WHAT IS BEING ASKED
Set out every line of the entries below as a numbered list, leaving out the blank lines.

ENTRIES SHOWN start

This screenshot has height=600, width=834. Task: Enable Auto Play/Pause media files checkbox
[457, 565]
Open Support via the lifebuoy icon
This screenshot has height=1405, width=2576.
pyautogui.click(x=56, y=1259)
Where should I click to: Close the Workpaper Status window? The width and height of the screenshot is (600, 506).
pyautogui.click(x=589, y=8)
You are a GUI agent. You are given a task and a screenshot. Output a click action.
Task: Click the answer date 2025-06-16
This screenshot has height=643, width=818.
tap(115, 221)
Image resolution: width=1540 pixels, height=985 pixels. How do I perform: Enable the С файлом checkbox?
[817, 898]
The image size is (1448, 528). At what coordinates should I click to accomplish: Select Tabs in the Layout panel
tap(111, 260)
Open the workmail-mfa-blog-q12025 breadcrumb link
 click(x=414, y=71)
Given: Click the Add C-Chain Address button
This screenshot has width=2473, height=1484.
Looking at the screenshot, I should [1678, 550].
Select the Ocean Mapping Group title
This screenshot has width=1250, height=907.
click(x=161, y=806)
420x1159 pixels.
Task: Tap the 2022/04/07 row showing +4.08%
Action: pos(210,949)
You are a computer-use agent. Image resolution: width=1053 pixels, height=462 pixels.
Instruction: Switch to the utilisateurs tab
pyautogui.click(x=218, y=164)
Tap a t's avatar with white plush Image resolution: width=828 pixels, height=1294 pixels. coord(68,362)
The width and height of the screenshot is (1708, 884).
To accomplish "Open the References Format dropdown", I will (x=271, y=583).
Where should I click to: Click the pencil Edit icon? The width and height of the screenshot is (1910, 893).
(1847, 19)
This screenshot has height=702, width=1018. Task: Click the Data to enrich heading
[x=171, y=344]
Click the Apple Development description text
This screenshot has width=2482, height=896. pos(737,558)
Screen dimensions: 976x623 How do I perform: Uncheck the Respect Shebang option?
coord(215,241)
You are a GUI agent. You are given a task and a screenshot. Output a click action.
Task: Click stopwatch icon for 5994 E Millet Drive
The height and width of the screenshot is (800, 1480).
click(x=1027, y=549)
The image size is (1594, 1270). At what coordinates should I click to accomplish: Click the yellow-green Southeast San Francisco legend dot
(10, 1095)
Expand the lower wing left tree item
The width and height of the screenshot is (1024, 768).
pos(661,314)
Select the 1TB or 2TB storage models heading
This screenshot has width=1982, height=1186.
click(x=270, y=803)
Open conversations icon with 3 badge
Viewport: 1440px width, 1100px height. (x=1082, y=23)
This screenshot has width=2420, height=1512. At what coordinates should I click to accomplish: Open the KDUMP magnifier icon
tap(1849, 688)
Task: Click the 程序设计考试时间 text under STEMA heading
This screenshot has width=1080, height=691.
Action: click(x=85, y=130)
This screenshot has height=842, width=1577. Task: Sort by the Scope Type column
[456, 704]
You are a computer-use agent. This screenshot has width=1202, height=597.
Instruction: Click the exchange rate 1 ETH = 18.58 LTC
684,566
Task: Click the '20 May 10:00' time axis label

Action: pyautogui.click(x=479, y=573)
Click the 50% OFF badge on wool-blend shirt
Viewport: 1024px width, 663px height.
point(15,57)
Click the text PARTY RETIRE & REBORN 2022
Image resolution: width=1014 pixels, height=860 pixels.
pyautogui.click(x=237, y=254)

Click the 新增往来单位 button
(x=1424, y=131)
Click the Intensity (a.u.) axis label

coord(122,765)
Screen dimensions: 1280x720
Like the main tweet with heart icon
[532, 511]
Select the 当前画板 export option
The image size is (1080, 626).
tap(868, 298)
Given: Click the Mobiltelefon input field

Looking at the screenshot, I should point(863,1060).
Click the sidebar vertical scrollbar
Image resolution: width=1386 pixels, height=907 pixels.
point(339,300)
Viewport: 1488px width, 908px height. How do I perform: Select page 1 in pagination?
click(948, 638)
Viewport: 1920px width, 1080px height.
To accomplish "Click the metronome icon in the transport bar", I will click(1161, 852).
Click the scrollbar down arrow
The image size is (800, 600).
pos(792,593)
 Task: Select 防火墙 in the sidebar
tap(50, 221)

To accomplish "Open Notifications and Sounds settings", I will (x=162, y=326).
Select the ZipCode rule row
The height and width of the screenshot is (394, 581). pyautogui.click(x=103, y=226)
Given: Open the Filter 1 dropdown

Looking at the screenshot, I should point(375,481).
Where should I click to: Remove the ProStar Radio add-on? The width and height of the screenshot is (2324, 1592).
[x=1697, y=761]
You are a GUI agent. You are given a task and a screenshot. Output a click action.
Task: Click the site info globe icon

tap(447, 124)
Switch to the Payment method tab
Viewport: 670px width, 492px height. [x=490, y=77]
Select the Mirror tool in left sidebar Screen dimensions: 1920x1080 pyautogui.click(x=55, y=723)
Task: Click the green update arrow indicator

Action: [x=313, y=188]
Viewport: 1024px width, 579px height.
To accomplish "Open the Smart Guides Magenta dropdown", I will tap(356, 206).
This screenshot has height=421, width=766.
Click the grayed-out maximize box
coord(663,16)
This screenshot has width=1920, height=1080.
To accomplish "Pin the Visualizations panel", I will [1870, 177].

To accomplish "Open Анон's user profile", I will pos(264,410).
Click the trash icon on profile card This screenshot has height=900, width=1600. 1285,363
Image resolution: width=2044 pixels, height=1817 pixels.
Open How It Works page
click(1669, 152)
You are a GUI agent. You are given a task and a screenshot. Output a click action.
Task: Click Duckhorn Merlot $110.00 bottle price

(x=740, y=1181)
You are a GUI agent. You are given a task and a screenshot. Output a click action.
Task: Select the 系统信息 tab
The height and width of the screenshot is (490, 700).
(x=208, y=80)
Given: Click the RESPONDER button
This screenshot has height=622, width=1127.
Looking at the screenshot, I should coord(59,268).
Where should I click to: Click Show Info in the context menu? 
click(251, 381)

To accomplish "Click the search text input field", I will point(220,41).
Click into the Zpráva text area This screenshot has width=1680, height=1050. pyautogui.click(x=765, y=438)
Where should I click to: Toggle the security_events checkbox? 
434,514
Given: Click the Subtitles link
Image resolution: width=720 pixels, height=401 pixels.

ENTRIES SHOWN end

THE OUTPUT
1. This screenshot has height=600, width=834. Task: Enable Auto Play/Pause media files checkbox
2. [457, 565]
3. Open Support via the lifebuoy icon
4. This screenshot has height=1405, width=2576.
5. pyautogui.click(x=56, y=1259)
6. Where should I click to: Close the Workpaper Status window? The width and height of the screenshot is (600, 506).
7. pyautogui.click(x=589, y=8)
8. You are a GUI agent. You are given a task and a screenshot. Output a click action.
9. Task: Click the answer date 2025-06-16
10. This screenshot has height=643, width=818.
11. tap(115, 221)
12. Image resolution: width=1540 pixels, height=985 pixels. How do I perform: Enable the С файлом checkbox?
13. [817, 898]
14. The image size is (1448, 528). At what coordinates should I click to accomplish: Select Tabs in the Layout panel
15. tap(111, 260)
16. Open the workmail-mfa-blog-q12025 breadcrumb link
17.  click(x=414, y=71)
18. Given: Click the Add C-Chain Address button
19. This screenshot has width=2473, height=1484.
20. Looking at the screenshot, I should [1678, 550].
21. Select the Ocean Mapping Group title
22. This screenshot has width=1250, height=907.
23. click(x=161, y=806)
24. 420x1159 pixels.
25. Task: Tap the 2022/04/07 row showing +4.08%
26. Action: pos(210,949)
27. You are a computer-use agent. Image resolution: width=1053 pixels, height=462 pixels.
28. Instruction: Switch to the utilisateurs tab
29. pyautogui.click(x=218, y=164)
30. Tap a t's avatar with white plush Image resolution: width=828 pixels, height=1294 pixels. coord(68,362)
31. The width and height of the screenshot is (1708, 884).
32. To accomplish "Open the References Format dropdown", I will (x=271, y=583).
33. Where should I click to: Click the pencil Edit icon? The width and height of the screenshot is (1910, 893).
34. (1847, 19)
35. This screenshot has height=702, width=1018. Task: Click the Data to enrich heading
36. [x=171, y=344]
37. Click the Apple Development description text
38. This screenshot has width=2482, height=896. pos(737,558)
39. Screen dimensions: 976x623 How do I perform: Uncheck the Respect Shebang option?
40. coord(215,241)
41. You are a GUI agent. You are given a task and a screenshot. Output a click action.
42. Task: Click stopwatch icon for 5994 E Millet Drive
43. The height and width of the screenshot is (800, 1480).
44. click(x=1027, y=549)
45. The image size is (1594, 1270). At what coordinates should I click to accomplish: Click the yellow-green Southeast San Francisco legend dot
46. (10, 1095)
47. Expand the lower wing left tree item
48. The width and height of the screenshot is (1024, 768).
49. pos(661,314)
50. Select the 1TB or 2TB storage models heading
51. This screenshot has width=1982, height=1186.
52. click(x=270, y=803)
53. Open conversations icon with 3 badge
54. Viewport: 1440px width, 1100px height. (x=1082, y=23)
55. This screenshot has width=2420, height=1512. At what coordinates should I click to accomplish: Open the KDUMP magnifier icon
56. tap(1849, 688)
57. Task: Click the 程序设计考试时间 text under STEMA heading
58. This screenshot has width=1080, height=691.
59. Action: click(x=85, y=130)
60. This screenshot has height=842, width=1577. Task: Sort by the Scope Type column
61. [456, 704]
62. You are a computer-use agent. This screenshot has width=1202, height=597.
63. Instruction: Click the exchange rate 1 ETH = 18.58 LTC
64. 684,566
65. Task: Click the '20 May 10:00' time axis label
66. Action: pyautogui.click(x=479, y=573)
67. Click the 50% OFF badge on wool-blend shirt
68. Viewport: 1024px width, 663px height.
69. point(15,57)
70. Click the text PARTY RETIRE & REBORN 2022
71. Image resolution: width=1014 pixels, height=860 pixels.
72. pyautogui.click(x=237, y=254)
73. Click the 新增往来单位 button
74. (x=1424, y=131)
75. Click the Intensity (a.u.) axis label
76. coord(122,765)
77. Screen dimensions: 1280x720
78. Like the main tweet with heart icon
79. [532, 511]
80. Select the 当前画板 export option
81. The image size is (1080, 626).
82. tap(868, 298)
83. Given: Click the Mobiltelefon input field
84. Looking at the screenshot, I should point(863,1060).
85. Click the sidebar vertical scrollbar
86. Image resolution: width=1386 pixels, height=907 pixels.
87. point(339,300)
88. Viewport: 1488px width, 908px height. How do I perform: Select page 1 in pagination?
89. click(948, 638)
90. Viewport: 1920px width, 1080px height.
91. To accomplish "Click the metronome icon in the transport bar", I will click(1161, 852).
92. Click the scrollbar down arrow
93. The image size is (800, 600).
94. pos(792,593)
95.  Task: Select 防火墙 in the sidebar
96. tap(50, 221)
97. To accomplish "Open Notifications and Sounds settings", I will (x=162, y=326).
98. Select the ZipCode rule row
99. The height and width of the screenshot is (394, 581). pyautogui.click(x=103, y=226)
100. Given: Open the Filter 1 dropdown
101. Looking at the screenshot, I should point(375,481).
102. Where should I click to: Remove the ProStar Radio add-on? The width and height of the screenshot is (2324, 1592).
103. [x=1697, y=761]
104. You are a GUI agent. You are given a task and a screenshot. Output a click action.
105. Task: Click the site info globe icon
106. tap(447, 124)
107. Switch to the Payment method tab
108. Viewport: 670px width, 492px height. [x=490, y=77]
109. Select the Mirror tool in left sidebar Screen dimensions: 1920x1080 pyautogui.click(x=55, y=723)
110. Task: Click the green update arrow indicator
111. Action: [x=313, y=188]
112. Viewport: 1024px width, 579px height.
113. To accomplish "Open the Smart Guides Magenta dropdown", I will tap(356, 206).
114. This screenshot has height=421, width=766.
115. Click the grayed-out maximize box
116. coord(663,16)
117. This screenshot has width=1920, height=1080.
118. To accomplish "Pin the Visualizations panel", I will [1870, 177].
119. To accomplish "Open Анон's user profile", I will pos(264,410).
120. Click the trash icon on profile card This screenshot has height=900, width=1600. 1285,363
121. Image resolution: width=2044 pixels, height=1817 pixels.
122. Open How It Works page
123. click(1669, 152)
124. You are a GUI agent. You are given a task and a screenshot. Output a click action.
125. Task: Click Duckhorn Merlot $110.00 bottle price
126. (x=740, y=1181)
127. You are a GUI agent. You are given a task and a screenshot. Output a click action.
128. Task: Select the 系统信息 tab
129. The height and width of the screenshot is (490, 700).
130. (x=208, y=80)
131. Given: Click the RESPONDER button
132. This screenshot has height=622, width=1127.
133. Looking at the screenshot, I should coord(59,268).
134. Where should I click to: Click Show Info in the context menu? 
135. click(251, 381)
136. To accomplish "Click the search text input field", I will point(220,41).
137. Click into the Zpráva text area This screenshot has width=1680, height=1050. pyautogui.click(x=765, y=438)
138. Where should I click to: Toggle the security_events checkbox? 
139. 434,514
140. Given: Click the Subtitles link
141. Image resolution: width=720 pixels, height=401 pixels.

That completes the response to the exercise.